Sample data limitations and guidelines

  • Sample data via Edge may require additional Edge site memory, CPU and disk space.
  • Currently, you can only request sample data via Edge for Table and Column assets.
  • Sample data for data sources registered via Edge is temporarily cached on the Edge site. In the cache, the sample data is not encrypted. This means that the data is available in clear text in the Edge cache for 24-48 hours. Only the key that allows to identify the sample data's origin is encrypted.
  • For performance reasons, the number of samples to display must be less than 1,000. This limit is configurable in the Maximum number of samples setting, in the Data Profiling section. The default value is 100. The maximum value is 1,000.
    Go to Configure the use of sample data via Edge or Configure the use of sample data via Jobserver.
  • For performance reasons, avoid sampling tables with more than 1,500 columns.
    This limit is not configurable at the moment.
  • The sampling feature always uses push-down sampling if push-down sampling is available for the data source. Push-down sampling increases the sample data extraction speed.
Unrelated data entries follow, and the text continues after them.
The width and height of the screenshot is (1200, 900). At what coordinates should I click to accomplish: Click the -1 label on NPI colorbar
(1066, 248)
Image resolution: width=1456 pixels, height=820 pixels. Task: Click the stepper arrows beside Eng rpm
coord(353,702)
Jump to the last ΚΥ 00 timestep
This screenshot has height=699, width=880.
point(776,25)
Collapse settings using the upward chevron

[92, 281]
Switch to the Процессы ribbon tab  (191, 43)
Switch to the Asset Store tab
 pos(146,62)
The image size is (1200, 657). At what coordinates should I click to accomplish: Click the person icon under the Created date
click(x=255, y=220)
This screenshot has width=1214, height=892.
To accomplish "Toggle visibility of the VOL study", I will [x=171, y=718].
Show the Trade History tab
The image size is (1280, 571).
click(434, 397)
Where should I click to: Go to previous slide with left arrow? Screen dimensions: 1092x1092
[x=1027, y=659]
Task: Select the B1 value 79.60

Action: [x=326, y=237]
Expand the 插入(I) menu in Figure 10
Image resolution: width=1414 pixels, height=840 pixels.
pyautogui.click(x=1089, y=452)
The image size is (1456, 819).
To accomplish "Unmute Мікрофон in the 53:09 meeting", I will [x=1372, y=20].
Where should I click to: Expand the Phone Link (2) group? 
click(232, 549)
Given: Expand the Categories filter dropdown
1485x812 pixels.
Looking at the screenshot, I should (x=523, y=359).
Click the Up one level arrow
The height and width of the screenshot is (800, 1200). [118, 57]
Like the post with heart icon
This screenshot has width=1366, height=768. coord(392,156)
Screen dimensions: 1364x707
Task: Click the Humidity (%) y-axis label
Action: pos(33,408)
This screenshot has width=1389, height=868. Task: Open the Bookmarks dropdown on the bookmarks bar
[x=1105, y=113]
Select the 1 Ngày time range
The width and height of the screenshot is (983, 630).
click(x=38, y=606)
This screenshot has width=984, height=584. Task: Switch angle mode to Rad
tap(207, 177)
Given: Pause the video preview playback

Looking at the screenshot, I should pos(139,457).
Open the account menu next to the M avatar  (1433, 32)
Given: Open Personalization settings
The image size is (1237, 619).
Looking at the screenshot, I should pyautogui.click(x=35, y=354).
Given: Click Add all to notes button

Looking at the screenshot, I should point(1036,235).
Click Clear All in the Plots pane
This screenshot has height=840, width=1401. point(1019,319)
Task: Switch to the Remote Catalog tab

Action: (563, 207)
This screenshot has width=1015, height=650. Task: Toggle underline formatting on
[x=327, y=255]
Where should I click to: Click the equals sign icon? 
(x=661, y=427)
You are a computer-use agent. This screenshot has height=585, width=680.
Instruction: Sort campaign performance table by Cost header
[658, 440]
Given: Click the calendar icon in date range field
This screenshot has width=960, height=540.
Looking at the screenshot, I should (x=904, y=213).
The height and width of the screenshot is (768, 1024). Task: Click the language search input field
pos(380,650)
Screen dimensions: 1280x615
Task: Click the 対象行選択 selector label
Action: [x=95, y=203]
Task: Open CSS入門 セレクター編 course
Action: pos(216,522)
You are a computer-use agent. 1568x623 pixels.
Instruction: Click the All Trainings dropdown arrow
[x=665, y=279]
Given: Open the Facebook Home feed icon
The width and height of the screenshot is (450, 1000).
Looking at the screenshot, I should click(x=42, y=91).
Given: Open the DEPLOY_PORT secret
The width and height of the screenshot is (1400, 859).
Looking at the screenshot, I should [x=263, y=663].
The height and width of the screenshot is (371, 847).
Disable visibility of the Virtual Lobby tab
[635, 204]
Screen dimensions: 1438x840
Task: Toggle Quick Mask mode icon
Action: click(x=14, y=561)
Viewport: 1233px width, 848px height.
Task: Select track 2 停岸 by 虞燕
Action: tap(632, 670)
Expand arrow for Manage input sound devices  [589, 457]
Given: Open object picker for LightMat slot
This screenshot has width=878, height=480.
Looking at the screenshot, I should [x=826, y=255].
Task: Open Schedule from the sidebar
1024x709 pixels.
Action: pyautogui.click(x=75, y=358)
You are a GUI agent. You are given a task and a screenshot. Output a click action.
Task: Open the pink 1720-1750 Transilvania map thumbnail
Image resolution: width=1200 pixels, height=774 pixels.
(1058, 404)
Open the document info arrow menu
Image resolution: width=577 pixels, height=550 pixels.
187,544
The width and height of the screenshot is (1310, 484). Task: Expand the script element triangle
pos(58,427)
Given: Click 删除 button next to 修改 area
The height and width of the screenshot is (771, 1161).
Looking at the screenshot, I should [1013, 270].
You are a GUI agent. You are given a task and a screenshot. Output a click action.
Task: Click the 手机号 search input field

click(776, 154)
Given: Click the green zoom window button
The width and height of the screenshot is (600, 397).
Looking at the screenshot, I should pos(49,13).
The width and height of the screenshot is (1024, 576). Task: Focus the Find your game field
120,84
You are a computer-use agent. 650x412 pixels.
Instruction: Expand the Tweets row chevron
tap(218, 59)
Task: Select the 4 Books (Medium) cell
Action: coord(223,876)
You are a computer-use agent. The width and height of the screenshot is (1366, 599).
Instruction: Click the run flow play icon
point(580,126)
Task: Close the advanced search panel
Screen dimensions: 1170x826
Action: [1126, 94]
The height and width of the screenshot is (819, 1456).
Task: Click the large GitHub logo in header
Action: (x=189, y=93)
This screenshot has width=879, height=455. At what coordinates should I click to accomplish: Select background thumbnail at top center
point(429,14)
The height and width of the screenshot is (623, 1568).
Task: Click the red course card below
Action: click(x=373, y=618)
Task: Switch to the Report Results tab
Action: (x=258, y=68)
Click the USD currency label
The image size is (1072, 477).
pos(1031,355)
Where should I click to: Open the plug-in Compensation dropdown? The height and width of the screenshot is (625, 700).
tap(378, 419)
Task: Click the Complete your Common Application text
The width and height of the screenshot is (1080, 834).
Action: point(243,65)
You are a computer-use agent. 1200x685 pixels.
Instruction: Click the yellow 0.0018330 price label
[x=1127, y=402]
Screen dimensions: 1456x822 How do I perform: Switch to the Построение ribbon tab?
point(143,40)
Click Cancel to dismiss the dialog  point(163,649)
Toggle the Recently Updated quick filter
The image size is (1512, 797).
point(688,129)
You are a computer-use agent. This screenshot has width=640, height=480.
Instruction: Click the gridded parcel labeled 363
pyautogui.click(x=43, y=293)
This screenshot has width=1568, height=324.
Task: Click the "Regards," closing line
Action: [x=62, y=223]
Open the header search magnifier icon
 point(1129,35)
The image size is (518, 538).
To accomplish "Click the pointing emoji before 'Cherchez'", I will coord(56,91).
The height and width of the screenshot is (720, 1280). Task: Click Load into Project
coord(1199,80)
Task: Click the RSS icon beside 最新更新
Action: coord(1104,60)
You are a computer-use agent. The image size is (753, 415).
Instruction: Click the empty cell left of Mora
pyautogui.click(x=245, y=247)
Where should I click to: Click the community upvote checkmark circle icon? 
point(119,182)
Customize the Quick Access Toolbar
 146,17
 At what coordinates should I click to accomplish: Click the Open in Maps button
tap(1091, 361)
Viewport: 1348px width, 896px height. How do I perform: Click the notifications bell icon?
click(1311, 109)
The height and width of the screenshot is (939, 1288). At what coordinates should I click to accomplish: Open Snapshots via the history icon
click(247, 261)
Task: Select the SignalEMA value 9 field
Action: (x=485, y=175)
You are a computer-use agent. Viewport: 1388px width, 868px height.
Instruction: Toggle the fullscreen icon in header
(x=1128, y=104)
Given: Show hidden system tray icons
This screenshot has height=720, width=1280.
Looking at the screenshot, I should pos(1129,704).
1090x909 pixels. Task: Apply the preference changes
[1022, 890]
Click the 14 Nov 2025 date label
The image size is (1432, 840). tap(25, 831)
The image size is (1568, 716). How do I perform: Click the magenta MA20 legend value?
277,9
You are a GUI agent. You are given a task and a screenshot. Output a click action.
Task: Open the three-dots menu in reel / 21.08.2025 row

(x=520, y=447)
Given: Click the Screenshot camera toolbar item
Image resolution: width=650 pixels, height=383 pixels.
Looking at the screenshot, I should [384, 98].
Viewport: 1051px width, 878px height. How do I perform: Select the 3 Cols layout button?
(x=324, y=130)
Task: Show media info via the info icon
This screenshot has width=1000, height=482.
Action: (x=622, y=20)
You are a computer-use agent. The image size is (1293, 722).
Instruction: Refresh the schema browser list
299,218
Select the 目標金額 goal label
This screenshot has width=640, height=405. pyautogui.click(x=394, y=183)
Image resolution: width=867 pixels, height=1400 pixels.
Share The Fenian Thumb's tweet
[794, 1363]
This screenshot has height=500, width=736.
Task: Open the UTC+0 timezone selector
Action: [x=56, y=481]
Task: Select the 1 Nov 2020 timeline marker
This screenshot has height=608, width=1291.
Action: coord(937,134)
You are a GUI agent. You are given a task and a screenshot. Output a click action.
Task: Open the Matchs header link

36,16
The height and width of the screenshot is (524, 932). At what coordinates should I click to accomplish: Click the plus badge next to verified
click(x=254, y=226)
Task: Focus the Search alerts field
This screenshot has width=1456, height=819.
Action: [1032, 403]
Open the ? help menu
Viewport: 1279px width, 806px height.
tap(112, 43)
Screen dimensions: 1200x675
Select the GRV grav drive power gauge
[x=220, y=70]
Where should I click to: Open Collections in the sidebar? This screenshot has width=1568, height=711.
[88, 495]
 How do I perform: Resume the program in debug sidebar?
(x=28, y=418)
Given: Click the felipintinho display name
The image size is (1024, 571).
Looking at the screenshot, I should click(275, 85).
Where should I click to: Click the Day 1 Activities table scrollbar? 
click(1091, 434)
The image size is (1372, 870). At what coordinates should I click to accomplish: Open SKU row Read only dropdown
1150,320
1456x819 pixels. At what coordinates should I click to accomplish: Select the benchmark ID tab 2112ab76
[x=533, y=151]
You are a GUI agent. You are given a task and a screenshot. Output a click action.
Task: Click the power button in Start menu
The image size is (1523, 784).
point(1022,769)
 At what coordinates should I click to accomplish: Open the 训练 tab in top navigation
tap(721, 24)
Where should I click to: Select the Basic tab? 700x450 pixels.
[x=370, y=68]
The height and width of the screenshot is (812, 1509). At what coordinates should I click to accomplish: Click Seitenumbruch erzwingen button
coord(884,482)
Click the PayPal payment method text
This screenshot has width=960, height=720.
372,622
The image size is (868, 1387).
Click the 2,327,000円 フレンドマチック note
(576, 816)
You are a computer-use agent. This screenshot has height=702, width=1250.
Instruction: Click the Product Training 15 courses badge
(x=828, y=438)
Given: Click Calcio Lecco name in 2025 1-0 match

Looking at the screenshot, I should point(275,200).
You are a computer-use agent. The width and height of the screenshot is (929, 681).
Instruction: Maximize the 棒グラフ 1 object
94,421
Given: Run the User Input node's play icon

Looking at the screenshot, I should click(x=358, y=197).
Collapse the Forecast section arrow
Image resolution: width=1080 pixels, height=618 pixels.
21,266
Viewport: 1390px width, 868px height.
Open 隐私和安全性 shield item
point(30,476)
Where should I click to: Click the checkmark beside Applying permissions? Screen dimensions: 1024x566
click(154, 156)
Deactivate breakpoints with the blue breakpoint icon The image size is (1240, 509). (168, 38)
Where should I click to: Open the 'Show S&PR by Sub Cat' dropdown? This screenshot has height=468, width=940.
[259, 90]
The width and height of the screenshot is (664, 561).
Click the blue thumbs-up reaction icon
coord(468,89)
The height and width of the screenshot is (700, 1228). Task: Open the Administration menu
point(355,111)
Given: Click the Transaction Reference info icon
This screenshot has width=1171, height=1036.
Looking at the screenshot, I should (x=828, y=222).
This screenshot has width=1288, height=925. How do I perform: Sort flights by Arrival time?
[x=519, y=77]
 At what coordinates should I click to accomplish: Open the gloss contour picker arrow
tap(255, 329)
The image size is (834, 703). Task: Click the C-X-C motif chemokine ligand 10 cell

    We advise to only allow sampling on data sources that support push-down sampling. To know if your data source allows for push-down sampling (called partial scan in Edge), go to Data sources supported by Edge or Overview of Collibra-provided JDBC drivers (Jobserver).

    Note If you try sampling on a data source that does not allow push-down sampling, the sample data extraction time is proportional to the database table size. The bigger the table, the longer it will take to retrieve the samples.